Reproduce, word for word, the passage of the field notes below, starting at "Monday, 23 August" and ending at "for seasoned birders.".

PAGE EXCERPT
::::
Promoting observation, free range exploration, sense of place and citizen science, through the field notes of a naturalist.

Monday, 30 August 2010

Magor mud and marsh

Early start to catch the rising tide at Magor Pill wasn't worth the effort - should have gone to Llangorse Lake for a spot of ringing instead! Of the birds that did grace the Opticron scope were around nine little Egret, fly past oystercatcher, turnstone, redshank and an assortment of ubiquitous gulls. The saltmarsh was far more interesting though with field grasshopper, short winged conehead and lesser marsh grasshopper. A herd of dumb, but half threatening cattle raced up to the field edge as I got back to the motor. Its thanks to a deep reen separating both interested parties that I wasn't trampled to death. I particularly noticed the one with the two black eyes, a legacy of a previous encounter no doubt. Oh I do over dramatise!

Onto GWTs nearby marshland hoping for something to counter the chilly wind and was instantly greeted by a Cettis Warbler. Elsewhere on the reserve were sedge warbler, several sub song chiffchaff, a couple of little grebe and a single little egret. A bird box containing dozens of common earwig filled another blank tetrad in my emerging orthoptera (and allied insect) altas for the vice county. But that was it, so home to cut the grass and visit the waste transfer station, such joy.

Saturday, 28 August 2010

An all too brief visit.

Following an extended period in doors I managed to squeeze in a short visit to Ponthir Reservoir.

 I must say the grassy banks around reservoir are very nice, but it's a shame they're cut too regularly otherwise they would be even better with Welsh Water picking up some biodiversity brownie points. Nonetheless theres always plenty of inverts on offer including this speckled wood. On the water were 19 tufted duck, singles of little grebe, coot and kingfisher. On return to the car a redstart was a bonus find.

Close but no cigar. Mystery bird revealed.

Yes its a Little Grebe so no correct answers. Watch for more in this exciting series.

Monday, 23 August 2010

Mystery photo

Its just for fun but can anyone identify the bird in the picture? It was taken at Magor Marsh yesterday evening. Shouldn't be too difficult for seasoned birders.

Sunday, 22 August 2010

Back in the swing of things.

Back to local patching after a couple weeks out of the country with a quick shower dodging visit to Llandegfedd Reservoir.

Now I was brought up on a diet of outdoor play, BBC cricket coverage and nest finding. The latter fashioned through pursuing the first blackbird or song thrush nest of the year in March or spending hours on the hillsides locating whinchats later in the Summer. These skills therefore stood me in good stead yesterday when to my surprise and after a good hour of watching from a distance I found my first clutch of Eurasian golfer (Ryder cupus celtic manori) eggs. Surprisingly, this late brood was fairly exposed on the margins of the reservoir and could easily have been predated by a badger, fox, lesser black backed gull or by an unscrupulous collector looking to profit from these unusually spherical and dimpled eggs. Realistically the finding of this clutch should not come as a surprise given the amount of suitable habitat that's been cropping up the length and breadth of Gwent over recent years. Any habitat with a combination of regularly mown grass, surrounded by some standing water and sandy hollows is capable of supporting the Eurasian golfer. Look out for the expected influx of this species and in particular the subspecies 'americana' in October.
::::
SUPPLIED INFORMATION

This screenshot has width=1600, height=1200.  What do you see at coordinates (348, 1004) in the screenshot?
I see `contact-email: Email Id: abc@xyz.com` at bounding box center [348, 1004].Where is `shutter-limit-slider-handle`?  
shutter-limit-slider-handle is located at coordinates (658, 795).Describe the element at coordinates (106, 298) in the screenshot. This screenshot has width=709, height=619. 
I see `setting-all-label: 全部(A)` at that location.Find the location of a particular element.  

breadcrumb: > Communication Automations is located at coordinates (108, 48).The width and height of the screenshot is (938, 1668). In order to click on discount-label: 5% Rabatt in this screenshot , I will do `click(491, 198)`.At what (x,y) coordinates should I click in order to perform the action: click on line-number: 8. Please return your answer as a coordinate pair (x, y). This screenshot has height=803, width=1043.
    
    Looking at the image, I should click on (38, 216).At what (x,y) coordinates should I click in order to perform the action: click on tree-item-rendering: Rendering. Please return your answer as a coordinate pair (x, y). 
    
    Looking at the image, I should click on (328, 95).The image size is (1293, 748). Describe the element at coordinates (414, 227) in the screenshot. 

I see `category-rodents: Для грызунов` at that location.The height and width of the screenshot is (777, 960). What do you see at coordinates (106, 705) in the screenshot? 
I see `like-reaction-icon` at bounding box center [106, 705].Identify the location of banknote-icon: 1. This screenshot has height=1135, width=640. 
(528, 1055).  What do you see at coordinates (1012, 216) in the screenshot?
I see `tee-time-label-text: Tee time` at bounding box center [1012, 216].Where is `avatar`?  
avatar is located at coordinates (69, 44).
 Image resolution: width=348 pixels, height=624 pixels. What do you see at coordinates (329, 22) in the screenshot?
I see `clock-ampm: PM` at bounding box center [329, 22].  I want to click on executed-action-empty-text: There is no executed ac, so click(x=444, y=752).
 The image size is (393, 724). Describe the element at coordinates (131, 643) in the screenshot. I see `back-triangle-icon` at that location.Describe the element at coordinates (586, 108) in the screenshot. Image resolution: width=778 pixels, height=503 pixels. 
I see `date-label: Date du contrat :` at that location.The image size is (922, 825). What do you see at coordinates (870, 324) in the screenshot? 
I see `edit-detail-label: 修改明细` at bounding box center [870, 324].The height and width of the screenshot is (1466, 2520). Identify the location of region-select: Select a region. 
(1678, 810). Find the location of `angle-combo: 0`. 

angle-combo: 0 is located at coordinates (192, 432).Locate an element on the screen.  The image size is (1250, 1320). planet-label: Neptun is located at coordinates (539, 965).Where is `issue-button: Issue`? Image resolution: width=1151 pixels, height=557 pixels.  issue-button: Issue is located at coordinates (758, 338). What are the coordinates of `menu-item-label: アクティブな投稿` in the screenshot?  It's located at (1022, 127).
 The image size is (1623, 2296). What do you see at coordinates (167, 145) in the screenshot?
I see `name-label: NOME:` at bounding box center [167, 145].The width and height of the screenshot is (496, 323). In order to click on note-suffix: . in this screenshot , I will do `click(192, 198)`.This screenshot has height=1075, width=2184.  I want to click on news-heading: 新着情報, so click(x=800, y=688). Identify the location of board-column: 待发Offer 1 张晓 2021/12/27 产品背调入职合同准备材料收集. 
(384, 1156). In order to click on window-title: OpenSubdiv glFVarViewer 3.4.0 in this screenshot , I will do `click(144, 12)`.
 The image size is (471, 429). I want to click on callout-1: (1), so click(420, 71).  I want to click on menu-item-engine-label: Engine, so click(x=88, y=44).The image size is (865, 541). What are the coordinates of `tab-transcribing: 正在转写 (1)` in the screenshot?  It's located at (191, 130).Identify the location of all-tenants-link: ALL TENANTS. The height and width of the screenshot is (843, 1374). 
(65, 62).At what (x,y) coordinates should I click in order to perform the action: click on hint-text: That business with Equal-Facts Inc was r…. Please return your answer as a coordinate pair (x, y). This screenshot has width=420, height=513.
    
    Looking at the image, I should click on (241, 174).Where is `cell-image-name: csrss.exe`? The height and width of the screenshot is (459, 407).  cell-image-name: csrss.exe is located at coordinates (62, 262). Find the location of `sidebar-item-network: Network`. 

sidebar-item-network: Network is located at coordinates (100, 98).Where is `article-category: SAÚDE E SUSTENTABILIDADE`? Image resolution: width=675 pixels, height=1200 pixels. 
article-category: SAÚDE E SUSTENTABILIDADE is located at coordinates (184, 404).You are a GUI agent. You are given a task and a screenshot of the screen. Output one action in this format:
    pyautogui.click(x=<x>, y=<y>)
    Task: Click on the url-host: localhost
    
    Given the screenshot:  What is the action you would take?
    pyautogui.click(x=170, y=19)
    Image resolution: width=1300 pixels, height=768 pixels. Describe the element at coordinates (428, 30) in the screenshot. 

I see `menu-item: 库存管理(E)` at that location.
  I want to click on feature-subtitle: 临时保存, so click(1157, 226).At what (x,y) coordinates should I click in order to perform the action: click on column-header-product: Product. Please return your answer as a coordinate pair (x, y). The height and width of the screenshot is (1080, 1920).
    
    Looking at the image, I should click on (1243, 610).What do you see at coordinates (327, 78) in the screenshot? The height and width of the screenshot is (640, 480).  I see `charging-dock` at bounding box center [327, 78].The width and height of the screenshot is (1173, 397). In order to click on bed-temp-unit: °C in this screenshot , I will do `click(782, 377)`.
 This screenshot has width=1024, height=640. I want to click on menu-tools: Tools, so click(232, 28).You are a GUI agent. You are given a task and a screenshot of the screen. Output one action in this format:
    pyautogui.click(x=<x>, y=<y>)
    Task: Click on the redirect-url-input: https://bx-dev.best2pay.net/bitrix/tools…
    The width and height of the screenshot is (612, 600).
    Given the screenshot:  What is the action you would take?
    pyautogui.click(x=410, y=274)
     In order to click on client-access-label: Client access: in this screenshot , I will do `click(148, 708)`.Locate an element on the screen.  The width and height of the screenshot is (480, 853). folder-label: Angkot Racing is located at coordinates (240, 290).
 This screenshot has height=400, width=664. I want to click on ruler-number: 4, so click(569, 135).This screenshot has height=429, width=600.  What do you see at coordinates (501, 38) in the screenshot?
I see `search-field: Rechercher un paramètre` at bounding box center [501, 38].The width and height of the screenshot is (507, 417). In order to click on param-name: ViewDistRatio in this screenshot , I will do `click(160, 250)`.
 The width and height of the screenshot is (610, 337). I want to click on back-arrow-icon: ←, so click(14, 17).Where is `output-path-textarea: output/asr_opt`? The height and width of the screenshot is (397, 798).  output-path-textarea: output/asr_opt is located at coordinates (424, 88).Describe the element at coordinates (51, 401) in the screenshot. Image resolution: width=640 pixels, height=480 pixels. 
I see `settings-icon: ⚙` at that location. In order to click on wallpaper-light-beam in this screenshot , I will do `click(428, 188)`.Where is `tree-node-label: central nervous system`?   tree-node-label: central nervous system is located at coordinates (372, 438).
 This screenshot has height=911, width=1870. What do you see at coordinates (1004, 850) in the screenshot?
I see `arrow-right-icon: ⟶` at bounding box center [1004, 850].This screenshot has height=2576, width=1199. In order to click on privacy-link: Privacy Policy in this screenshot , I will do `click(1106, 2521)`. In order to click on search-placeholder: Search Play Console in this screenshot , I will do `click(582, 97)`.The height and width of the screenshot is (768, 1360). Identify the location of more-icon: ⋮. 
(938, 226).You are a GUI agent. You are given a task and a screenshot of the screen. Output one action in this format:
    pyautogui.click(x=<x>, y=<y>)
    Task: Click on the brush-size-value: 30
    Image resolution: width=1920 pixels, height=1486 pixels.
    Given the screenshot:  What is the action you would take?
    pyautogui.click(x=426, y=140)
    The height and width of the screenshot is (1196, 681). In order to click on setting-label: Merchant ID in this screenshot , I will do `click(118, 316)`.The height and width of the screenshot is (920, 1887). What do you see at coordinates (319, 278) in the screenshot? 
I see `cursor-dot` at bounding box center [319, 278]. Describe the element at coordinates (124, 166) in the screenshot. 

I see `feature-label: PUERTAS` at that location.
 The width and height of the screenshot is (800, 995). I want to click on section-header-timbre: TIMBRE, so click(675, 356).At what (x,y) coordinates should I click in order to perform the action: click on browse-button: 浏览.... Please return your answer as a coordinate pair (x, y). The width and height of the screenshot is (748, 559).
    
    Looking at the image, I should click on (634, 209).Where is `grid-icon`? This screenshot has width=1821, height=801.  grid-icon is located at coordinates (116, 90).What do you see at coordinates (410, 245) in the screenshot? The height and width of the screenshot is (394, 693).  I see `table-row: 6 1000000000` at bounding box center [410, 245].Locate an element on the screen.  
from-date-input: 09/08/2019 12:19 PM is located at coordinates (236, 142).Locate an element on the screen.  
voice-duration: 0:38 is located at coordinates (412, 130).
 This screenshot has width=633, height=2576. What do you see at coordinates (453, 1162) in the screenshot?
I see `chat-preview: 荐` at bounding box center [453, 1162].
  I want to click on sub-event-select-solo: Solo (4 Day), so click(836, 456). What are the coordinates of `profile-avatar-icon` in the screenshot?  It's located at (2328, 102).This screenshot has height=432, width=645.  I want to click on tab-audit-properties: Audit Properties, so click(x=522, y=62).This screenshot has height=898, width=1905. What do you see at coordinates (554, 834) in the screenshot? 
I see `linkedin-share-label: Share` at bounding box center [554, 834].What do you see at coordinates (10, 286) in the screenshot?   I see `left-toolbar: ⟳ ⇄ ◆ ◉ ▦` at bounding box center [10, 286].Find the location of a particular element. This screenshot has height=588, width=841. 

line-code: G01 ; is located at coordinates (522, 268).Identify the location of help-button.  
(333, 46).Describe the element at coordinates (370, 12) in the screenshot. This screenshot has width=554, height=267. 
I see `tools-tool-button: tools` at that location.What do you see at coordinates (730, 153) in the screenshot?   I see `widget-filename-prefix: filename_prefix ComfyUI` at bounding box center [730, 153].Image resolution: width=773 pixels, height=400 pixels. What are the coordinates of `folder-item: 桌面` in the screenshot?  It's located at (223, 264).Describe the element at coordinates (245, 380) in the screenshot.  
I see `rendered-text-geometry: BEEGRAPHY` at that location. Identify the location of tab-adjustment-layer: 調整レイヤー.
::::
WRITTEN ANSWER
Monday, 23 August 2010

Mystery photo

Its just for fun but can anyone identify the bird in the picture? It was taken at Magor Marsh yesterday evening. Shouldn't be too difficult for seasoned birders.